▶ [Task description]: The word "checkmark" may appear in lines of the data below. Say how many lines hold it, giving only the number.

──────────

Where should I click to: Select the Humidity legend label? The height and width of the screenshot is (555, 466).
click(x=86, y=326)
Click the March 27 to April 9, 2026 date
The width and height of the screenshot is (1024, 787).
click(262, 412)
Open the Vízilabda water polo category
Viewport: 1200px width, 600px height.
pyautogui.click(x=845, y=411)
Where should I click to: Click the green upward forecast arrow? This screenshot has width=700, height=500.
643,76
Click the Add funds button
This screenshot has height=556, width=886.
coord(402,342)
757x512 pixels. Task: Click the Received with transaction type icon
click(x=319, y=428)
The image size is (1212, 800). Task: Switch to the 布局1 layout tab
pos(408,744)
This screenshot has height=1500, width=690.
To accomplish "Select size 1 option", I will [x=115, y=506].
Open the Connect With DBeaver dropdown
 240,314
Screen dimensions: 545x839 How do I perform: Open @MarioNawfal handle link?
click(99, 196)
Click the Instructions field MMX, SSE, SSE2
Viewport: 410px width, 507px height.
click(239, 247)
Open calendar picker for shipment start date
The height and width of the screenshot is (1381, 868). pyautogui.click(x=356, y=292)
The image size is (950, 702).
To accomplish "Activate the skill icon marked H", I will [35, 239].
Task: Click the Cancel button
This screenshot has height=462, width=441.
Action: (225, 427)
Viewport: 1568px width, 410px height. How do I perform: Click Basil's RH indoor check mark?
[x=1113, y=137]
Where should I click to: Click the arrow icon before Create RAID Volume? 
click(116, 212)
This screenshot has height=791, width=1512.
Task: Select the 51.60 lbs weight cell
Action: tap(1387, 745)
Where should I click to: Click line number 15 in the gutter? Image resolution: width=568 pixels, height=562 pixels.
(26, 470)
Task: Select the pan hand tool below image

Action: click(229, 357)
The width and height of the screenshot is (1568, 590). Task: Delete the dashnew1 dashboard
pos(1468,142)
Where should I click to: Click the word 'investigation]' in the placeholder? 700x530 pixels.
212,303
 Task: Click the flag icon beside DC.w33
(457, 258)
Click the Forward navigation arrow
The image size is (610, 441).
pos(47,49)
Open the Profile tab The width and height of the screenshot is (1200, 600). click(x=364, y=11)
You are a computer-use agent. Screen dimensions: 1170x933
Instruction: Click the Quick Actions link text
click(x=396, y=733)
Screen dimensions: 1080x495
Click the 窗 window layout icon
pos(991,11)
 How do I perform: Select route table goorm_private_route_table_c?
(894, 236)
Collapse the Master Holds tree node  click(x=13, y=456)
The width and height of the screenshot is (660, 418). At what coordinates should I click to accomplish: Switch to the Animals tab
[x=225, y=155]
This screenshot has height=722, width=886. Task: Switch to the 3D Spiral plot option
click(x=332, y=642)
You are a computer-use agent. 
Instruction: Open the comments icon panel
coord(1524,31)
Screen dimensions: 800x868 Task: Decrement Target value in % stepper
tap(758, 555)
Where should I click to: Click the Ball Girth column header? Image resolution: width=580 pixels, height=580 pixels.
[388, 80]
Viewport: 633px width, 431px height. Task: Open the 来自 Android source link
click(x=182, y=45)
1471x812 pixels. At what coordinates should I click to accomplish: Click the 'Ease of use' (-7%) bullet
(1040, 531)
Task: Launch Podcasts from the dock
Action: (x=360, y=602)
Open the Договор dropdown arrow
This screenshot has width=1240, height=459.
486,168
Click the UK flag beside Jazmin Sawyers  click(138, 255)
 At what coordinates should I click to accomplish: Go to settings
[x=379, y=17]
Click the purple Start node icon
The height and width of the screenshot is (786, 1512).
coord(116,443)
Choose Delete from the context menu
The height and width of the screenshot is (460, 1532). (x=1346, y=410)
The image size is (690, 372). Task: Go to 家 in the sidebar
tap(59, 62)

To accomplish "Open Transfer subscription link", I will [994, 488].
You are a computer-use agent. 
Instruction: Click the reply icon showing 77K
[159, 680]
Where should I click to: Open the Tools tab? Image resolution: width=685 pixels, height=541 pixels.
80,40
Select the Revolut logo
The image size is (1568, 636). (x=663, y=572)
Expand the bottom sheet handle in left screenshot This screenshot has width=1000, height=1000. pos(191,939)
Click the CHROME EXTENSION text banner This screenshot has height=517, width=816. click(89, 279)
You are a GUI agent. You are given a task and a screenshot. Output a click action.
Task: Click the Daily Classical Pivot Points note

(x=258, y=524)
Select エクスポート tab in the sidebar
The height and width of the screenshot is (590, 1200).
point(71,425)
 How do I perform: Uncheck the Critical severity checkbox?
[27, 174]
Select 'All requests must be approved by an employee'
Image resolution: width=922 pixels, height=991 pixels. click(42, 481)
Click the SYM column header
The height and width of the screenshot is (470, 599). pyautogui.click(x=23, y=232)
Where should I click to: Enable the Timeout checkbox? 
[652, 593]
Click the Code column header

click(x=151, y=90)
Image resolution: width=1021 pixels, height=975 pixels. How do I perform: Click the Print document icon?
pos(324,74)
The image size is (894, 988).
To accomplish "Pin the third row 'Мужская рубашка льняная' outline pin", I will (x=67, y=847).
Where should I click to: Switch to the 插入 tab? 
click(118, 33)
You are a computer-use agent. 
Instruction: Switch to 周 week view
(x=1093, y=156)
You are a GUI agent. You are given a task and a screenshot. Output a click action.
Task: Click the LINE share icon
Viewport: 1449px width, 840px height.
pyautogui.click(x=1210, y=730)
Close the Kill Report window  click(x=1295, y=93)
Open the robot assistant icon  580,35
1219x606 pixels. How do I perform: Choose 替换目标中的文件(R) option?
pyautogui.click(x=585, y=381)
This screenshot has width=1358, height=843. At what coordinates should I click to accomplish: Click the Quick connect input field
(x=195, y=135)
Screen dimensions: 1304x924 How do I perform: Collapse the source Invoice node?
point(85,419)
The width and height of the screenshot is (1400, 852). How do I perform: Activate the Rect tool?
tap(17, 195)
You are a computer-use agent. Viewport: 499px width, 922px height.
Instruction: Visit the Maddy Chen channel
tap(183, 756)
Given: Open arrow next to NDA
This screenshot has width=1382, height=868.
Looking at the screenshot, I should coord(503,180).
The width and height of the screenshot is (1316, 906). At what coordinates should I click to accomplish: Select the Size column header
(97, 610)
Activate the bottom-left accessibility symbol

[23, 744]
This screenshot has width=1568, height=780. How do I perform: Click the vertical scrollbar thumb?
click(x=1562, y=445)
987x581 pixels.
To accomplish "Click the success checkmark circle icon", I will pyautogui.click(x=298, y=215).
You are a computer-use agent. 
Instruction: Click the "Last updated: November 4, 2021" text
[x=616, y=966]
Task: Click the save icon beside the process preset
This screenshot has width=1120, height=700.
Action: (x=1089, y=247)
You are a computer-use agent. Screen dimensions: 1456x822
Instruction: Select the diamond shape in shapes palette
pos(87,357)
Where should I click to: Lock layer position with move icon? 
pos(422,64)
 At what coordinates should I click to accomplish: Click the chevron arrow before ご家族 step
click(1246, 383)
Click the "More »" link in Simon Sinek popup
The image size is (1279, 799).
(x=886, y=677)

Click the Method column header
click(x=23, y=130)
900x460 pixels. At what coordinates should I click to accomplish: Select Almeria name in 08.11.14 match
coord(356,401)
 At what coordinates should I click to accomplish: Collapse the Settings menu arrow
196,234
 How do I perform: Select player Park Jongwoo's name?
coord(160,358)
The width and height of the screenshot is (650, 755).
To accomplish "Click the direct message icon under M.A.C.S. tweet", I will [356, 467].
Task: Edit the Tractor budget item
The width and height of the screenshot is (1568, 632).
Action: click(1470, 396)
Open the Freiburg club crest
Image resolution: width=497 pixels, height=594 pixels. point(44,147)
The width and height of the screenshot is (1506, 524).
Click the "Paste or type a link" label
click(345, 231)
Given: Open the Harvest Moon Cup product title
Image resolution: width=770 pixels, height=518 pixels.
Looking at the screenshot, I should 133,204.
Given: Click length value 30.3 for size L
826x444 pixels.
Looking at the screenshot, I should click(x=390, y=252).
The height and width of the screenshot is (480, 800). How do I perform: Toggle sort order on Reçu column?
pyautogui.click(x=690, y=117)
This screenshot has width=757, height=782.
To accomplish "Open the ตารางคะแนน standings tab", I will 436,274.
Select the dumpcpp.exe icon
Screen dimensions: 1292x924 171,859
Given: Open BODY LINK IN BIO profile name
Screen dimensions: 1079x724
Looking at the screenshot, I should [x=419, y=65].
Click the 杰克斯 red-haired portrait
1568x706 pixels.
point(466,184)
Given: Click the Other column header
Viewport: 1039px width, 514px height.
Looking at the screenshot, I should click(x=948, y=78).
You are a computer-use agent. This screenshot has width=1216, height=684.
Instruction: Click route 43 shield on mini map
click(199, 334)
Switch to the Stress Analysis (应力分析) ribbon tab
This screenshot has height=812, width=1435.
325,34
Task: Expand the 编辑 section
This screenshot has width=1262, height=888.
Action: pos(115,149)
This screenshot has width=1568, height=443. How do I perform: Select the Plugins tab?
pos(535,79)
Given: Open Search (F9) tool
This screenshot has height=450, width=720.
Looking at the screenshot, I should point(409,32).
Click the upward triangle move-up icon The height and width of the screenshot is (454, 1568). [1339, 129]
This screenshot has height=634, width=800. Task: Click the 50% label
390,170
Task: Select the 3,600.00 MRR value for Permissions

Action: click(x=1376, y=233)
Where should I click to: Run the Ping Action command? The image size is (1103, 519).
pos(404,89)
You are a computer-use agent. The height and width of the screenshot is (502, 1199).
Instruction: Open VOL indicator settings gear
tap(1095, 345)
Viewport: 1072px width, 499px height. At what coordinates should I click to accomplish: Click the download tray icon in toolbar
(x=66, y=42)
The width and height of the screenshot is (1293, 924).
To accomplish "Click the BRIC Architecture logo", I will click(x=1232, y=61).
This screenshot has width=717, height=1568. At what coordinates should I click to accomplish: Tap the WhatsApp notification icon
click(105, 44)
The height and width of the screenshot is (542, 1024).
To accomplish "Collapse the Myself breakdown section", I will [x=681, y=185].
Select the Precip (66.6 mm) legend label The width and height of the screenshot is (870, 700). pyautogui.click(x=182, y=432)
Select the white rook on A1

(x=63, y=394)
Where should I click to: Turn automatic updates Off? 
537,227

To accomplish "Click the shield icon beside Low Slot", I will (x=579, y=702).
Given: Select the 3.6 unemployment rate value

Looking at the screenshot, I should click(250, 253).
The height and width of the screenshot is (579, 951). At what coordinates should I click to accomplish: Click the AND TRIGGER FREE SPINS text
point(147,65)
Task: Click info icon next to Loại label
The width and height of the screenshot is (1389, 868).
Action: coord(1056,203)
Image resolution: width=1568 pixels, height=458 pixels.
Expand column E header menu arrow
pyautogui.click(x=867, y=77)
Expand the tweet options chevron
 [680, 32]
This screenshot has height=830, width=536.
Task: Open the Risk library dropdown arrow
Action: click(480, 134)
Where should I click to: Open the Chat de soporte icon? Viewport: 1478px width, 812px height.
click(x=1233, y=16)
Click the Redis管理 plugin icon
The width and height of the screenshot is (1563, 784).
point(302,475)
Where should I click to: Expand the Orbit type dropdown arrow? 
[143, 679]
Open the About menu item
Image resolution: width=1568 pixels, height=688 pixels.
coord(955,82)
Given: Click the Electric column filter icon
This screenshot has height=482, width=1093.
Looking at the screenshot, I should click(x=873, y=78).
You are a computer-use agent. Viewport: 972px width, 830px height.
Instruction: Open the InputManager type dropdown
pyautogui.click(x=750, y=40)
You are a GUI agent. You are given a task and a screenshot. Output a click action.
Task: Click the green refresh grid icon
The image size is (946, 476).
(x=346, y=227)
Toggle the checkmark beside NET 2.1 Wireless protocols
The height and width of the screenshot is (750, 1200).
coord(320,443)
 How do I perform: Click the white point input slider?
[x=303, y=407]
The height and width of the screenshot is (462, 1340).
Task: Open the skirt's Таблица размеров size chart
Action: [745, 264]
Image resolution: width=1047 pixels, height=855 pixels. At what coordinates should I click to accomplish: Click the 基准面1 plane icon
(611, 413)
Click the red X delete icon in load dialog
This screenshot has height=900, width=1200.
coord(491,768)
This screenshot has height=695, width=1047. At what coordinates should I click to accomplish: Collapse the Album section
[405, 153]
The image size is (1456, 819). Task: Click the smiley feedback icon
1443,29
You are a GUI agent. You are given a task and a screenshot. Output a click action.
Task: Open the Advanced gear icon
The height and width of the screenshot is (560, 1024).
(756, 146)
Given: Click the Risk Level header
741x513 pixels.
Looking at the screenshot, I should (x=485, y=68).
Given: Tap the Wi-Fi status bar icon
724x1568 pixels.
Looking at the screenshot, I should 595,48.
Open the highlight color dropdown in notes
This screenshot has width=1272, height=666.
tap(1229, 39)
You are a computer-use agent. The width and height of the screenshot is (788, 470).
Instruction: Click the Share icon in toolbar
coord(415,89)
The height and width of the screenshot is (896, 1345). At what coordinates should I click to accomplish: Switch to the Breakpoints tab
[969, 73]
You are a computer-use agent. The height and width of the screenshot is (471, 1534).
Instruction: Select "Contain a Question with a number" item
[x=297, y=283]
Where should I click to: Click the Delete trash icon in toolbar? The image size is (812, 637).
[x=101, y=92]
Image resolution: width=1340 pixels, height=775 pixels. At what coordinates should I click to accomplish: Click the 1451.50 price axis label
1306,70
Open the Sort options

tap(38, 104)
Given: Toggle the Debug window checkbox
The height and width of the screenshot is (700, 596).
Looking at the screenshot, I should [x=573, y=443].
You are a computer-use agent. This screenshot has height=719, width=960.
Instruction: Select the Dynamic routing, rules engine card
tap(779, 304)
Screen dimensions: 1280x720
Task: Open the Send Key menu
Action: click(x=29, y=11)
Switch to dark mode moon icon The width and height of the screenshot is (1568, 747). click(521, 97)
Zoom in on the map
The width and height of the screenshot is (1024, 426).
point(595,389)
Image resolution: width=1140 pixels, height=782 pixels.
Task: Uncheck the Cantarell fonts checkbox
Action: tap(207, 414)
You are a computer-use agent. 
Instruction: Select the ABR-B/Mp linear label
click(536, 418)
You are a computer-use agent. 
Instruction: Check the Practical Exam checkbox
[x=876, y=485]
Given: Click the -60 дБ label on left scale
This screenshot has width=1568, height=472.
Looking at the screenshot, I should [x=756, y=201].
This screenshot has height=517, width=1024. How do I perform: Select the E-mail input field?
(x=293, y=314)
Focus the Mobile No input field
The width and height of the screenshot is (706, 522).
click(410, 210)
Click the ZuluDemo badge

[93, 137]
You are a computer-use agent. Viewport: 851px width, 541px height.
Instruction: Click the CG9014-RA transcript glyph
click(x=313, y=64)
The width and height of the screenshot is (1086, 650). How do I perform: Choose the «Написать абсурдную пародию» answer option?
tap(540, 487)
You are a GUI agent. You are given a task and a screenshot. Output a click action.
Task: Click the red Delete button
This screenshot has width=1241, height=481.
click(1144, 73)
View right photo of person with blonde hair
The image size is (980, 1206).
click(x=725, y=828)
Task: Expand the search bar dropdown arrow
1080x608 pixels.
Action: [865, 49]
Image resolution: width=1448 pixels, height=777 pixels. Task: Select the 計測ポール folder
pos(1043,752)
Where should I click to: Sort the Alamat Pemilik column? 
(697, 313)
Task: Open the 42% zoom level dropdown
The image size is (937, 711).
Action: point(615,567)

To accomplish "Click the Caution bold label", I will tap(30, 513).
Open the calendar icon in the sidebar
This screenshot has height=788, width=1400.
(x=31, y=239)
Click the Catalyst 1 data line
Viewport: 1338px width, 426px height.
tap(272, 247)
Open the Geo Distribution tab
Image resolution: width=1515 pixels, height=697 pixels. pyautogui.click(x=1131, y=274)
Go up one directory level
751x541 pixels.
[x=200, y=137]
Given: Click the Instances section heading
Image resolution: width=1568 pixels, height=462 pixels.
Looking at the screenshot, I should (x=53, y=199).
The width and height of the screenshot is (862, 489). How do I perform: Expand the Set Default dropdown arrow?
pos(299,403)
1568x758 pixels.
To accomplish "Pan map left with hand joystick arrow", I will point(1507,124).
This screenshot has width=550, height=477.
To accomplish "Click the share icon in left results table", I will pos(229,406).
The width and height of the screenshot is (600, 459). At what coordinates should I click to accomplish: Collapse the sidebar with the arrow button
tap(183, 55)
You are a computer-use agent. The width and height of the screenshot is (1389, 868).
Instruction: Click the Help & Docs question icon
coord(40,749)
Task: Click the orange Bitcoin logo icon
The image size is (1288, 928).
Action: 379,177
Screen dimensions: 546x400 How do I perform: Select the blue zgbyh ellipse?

──────────

▶ [Reply to the exercise]: 2